◆ **EXERCISE DESCRIPTION**: A complete, exact copy of the records is needed here.

══ EXTRACTED INFORMATION

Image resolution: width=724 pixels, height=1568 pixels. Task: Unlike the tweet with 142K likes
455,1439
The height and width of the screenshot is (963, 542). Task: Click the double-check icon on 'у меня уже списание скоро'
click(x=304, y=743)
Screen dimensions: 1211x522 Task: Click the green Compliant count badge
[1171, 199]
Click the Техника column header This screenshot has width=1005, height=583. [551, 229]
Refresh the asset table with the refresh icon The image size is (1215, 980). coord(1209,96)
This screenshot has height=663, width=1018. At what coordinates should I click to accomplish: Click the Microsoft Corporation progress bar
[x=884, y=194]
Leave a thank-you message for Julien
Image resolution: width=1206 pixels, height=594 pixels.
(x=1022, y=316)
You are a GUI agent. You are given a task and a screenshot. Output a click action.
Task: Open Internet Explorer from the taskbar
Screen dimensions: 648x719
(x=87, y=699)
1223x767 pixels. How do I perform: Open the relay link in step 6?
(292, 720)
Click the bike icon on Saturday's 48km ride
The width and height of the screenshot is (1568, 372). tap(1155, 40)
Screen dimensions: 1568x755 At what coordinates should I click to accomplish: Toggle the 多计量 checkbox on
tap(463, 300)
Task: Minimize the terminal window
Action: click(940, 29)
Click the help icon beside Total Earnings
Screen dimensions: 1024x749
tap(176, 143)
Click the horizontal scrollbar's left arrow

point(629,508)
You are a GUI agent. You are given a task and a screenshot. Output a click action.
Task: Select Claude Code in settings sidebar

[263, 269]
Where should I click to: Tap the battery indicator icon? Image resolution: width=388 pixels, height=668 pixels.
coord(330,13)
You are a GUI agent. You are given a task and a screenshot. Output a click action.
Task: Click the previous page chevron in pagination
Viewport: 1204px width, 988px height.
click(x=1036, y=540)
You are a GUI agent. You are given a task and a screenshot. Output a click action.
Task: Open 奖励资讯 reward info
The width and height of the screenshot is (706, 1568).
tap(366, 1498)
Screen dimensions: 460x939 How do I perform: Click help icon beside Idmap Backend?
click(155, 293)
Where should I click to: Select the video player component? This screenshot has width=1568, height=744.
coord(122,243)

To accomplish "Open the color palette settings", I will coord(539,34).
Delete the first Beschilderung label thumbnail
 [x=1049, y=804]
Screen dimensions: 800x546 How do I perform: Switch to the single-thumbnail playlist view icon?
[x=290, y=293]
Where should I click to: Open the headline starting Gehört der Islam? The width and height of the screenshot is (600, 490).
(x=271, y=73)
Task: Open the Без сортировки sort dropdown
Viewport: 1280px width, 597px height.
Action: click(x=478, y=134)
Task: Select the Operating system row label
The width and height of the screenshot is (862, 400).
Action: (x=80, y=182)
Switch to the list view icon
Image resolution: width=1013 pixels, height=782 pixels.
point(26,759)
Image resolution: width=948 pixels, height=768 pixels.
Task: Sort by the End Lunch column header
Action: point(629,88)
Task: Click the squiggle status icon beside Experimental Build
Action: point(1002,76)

════

◆ **YOUR RESPONSE**:
Image resolution: width=724 pixels, height=1568 pixels. Task: Unlike the tweet with 142K likes
455,1439
The height and width of the screenshot is (963, 542). Task: Click the double-check icon on 'у меня уже списание скоро'
click(x=304, y=743)
Screen dimensions: 1211x522 Task: Click the green Compliant count badge
[1171, 199]
Click the Техника column header This screenshot has width=1005, height=583. [551, 229]
Refresh the asset table with the refresh icon The image size is (1215, 980). coord(1209,96)
This screenshot has height=663, width=1018. At what coordinates should I click to accomplish: Click the Microsoft Corporation progress bar
[x=884, y=194]
Leave a thank-you message for Julien
Image resolution: width=1206 pixels, height=594 pixels.
(x=1022, y=316)
You are a GUI agent. You are given a task and a screenshot. Output a click action.
Task: Open Internet Explorer from the taskbar
Screen dimensions: 648x719
(x=87, y=699)
1223x767 pixels. How do I perform: Open the relay link in step 6?
(292, 720)
Click the bike icon on Saturday's 48km ride
The width and height of the screenshot is (1568, 372). tap(1155, 40)
Screen dimensions: 1568x755 At what coordinates should I click to accomplish: Toggle the 多计量 checkbox on
tap(463, 300)
Task: Minimize the terminal window
Action: click(940, 29)
Click the help icon beside Total Earnings
Screen dimensions: 1024x749
tap(176, 143)
Click the horizontal scrollbar's left arrow

point(629,508)
You are a GUI agent. You are given a task and a screenshot. Output a click action.
Task: Select Claude Code in settings sidebar

[263, 269]
Where should I click to: Tap the battery indicator icon? Image resolution: width=388 pixels, height=668 pixels.
coord(330,13)
You are a GUI agent. You are given a task and a screenshot. Output a click action.
Task: Click the previous page chevron in pagination
Viewport: 1204px width, 988px height.
click(x=1036, y=540)
You are a GUI agent. You are given a task and a screenshot. Output a click action.
Task: Open 奖励资讯 reward info
The width and height of the screenshot is (706, 1568).
tap(366, 1498)
Screen dimensions: 460x939 How do I perform: Click help icon beside Idmap Backend?
click(155, 293)
Where should I click to: Select the video player component? This screenshot has width=1568, height=744.
coord(122,243)

To accomplish "Open the color palette settings", I will coord(539,34).
Delete the first Beschilderung label thumbnail
 [x=1049, y=804]
Screen dimensions: 800x546 How do I perform: Switch to the single-thumbnail playlist view icon?
[x=290, y=293]
Where should I click to: Open the headline starting Gehört der Islam? The width and height of the screenshot is (600, 490).
(x=271, y=73)
Task: Open the Без сортировки sort dropdown
Viewport: 1280px width, 597px height.
Action: click(x=478, y=134)
Task: Select the Operating system row label
The width and height of the screenshot is (862, 400).
Action: (x=80, y=182)
Switch to the list view icon
Image resolution: width=1013 pixels, height=782 pixels.
point(26,759)
Image resolution: width=948 pixels, height=768 pixels.
Task: Sort by the End Lunch column header
Action: point(629,88)
Task: Click the squiggle status icon beside Experimental Build
Action: point(1002,76)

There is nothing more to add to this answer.